• **Gösterilen metin**:
################

'Eşime verilmiş bir sözüm var...'

"Türk uçakları eşimi vurduğunda hastaneye gittim. Bedeni yanmıştı. Elimi göğüs kafesine koydum çok sıcaktı, o günden beri yüreğim ateş yeri gibi ve hiç üşümüyorum... Eşime orada bir söz verdim. Çocuklarımı büyütecem ve babalarının intikamını alacaklar..''

Günlerdir Şehba bölgesinde Türk işgalciliğinden dolayı evlerini, yerlerini, yurtlarını terk etmek zorunda kalan Efrînlilerin yaşadıklarına tanıklık ediyoruz. Şehba bölgesinden o nahiyeden bu nahiyeye, öte köyden beri köye hareket halindeyiz.

################

(Kayıtlı girdiler)
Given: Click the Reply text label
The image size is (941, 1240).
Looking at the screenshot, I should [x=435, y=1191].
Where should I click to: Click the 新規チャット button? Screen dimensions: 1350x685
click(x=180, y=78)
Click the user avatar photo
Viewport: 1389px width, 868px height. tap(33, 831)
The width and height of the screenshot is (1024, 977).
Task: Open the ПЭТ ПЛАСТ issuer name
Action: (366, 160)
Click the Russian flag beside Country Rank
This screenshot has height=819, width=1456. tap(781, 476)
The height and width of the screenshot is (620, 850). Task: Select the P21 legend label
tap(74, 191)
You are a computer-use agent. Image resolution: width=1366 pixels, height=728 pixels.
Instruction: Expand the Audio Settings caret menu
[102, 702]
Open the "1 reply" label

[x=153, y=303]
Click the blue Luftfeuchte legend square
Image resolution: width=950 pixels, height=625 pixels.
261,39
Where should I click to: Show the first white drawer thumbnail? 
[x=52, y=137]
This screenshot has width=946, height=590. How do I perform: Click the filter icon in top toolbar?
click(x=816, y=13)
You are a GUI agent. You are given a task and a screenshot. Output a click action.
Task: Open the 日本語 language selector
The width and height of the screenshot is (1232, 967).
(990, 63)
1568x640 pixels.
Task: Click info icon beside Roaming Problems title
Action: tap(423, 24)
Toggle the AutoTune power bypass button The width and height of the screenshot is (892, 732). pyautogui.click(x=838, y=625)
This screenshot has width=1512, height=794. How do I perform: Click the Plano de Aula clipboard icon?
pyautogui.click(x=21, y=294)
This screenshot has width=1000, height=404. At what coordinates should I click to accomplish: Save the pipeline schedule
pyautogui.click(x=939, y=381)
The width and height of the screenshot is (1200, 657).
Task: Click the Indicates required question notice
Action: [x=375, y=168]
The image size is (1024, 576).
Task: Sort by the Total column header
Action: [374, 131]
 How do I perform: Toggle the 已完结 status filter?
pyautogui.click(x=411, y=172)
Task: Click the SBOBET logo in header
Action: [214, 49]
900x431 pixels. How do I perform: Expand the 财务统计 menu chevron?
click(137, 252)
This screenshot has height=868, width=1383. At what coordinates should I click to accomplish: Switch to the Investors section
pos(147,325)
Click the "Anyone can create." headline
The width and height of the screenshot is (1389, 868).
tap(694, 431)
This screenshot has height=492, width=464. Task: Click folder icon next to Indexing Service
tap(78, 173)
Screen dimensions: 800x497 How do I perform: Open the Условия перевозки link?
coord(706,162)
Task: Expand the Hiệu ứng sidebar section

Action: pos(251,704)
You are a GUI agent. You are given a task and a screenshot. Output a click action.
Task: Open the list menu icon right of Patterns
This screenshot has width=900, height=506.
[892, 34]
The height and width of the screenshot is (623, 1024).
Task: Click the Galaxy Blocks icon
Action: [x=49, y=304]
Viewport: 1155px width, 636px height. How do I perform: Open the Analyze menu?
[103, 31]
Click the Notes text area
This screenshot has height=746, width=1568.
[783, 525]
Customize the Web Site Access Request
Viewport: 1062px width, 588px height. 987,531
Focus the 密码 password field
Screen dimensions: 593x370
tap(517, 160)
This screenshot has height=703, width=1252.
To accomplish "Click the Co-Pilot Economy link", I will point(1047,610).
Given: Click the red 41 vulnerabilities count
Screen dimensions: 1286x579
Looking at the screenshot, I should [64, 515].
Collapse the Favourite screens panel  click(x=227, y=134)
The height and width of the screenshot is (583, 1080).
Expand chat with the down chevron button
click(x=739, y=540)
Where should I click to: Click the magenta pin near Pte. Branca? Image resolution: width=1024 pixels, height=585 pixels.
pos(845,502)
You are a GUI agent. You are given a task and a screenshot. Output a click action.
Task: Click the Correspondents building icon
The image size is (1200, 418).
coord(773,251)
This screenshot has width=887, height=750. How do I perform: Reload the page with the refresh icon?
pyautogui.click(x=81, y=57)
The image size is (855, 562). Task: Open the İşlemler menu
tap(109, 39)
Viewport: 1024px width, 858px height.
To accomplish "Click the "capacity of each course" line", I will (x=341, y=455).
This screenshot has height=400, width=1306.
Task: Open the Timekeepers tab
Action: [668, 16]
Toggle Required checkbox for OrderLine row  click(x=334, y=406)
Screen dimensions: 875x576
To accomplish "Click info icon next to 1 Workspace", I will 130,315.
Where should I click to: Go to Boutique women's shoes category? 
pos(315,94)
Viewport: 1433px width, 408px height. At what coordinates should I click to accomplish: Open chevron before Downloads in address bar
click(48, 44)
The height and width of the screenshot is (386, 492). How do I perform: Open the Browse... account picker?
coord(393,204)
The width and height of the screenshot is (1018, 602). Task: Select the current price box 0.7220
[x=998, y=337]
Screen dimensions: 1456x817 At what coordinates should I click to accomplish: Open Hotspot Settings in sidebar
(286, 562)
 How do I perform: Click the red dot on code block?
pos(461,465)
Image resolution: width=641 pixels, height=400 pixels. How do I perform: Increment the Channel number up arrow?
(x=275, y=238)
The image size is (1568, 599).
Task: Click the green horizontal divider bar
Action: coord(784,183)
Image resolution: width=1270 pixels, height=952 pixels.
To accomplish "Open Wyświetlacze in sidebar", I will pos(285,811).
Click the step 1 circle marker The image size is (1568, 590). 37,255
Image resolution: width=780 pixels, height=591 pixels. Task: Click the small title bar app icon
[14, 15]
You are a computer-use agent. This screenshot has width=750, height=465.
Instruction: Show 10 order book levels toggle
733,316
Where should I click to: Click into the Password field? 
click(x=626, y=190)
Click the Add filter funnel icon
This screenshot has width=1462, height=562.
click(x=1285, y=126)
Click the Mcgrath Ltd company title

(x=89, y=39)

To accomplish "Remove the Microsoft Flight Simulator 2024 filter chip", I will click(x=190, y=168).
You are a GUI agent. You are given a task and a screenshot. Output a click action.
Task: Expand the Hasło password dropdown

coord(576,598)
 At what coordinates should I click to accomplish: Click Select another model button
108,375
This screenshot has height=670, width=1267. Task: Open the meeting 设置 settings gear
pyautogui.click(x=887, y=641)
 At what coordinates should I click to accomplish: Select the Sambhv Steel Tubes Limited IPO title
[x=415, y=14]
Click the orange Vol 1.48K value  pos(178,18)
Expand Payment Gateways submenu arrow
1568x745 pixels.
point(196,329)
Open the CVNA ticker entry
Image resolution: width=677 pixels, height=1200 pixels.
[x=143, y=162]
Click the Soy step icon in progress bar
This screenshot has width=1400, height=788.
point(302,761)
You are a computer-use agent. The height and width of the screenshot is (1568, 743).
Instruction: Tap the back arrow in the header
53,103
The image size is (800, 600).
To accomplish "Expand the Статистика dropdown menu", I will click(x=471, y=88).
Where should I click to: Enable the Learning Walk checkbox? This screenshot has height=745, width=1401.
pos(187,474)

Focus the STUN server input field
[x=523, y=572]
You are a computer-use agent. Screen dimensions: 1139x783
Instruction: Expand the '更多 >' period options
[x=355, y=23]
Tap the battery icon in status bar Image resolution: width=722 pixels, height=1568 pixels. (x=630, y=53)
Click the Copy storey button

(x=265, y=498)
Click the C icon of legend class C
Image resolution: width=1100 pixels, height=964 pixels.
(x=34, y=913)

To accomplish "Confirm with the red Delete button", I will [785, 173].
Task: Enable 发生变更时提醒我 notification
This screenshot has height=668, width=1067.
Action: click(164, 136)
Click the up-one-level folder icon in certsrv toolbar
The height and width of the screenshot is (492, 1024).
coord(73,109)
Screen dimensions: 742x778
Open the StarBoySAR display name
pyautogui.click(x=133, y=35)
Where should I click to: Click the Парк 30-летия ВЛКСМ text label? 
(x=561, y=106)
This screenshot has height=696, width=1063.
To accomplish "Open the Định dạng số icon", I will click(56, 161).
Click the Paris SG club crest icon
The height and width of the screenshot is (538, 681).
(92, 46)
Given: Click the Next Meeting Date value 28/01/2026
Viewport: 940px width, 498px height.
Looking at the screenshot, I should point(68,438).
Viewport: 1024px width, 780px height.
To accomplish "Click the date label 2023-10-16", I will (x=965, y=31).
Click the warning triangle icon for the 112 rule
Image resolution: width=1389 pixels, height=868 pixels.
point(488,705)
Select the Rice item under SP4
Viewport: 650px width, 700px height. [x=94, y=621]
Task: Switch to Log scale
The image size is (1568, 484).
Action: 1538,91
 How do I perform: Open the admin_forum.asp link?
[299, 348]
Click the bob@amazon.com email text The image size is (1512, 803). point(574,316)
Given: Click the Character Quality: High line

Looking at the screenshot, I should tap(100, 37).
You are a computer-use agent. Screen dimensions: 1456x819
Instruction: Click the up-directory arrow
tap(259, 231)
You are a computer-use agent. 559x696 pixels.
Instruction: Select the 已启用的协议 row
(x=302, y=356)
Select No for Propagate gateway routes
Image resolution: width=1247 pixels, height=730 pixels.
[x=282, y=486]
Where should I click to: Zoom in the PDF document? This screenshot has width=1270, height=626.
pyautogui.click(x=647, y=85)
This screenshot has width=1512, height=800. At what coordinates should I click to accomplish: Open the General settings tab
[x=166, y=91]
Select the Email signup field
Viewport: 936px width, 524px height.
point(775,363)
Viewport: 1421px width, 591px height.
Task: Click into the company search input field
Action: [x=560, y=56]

################

• **Yapılacak işlemler**:
(a) Listede "folder" dizesini içeren kaç satır var? Büyük-küçük harf ayrımını gözeterek sayın ve yalnızca sayıyı yazın.
(b) Efrînlilerin Şehba'daki göçünü anlatan metni, son cümlesinden sonrasıyla sürdürür müsünüz?
Metin ile liste ayrı kaynaklardan alınmıştır.

• **Görevlere göre çıktılar**:
(a) 2

(b)
Ernest Hemingway, "Savaş cephesine ne kadar yakınsanız o kadar güzel insan tanırsınız" diyordu. Gerçekten de öyle. Son 4-5 yıldır buna fazlasıyla tanıklık ettik desem abartılı bir söylem olmaz.

Bir de savaşın yarattığı yıkım ve ölümler var ki, bunu tanımaya, görmeye ve yaşamaya insanın hafsalası almaya yetmez. Ama her defasında kendi kendine "o güzel insanlara saygı gereği" buna katlanmalıyım diyorsun ve ikna ediyorsun kendini...

Üç gün önce gecenin bir saati Şehba'nın Til Rifat kasabasından Kefernayê kasabasına doğru gazeteci arkadaşımız Nûrî Ednan ile birlikte yola çıkmıştık. Daha kasabadan çıkmadan eski ve yıkıntı haldeki bir benzinlikte iki kadın ve soğuktan ona ilişmiş birkaç çocukla karşılaştık.

Hemen durup yanlarına gittiğimizde çocukların üşüdüğü ve aç oldukları, kadınların ise korktuğu her hallerinden belliydi. Ki kadınlardan biri zar zor konuşabiliyordu.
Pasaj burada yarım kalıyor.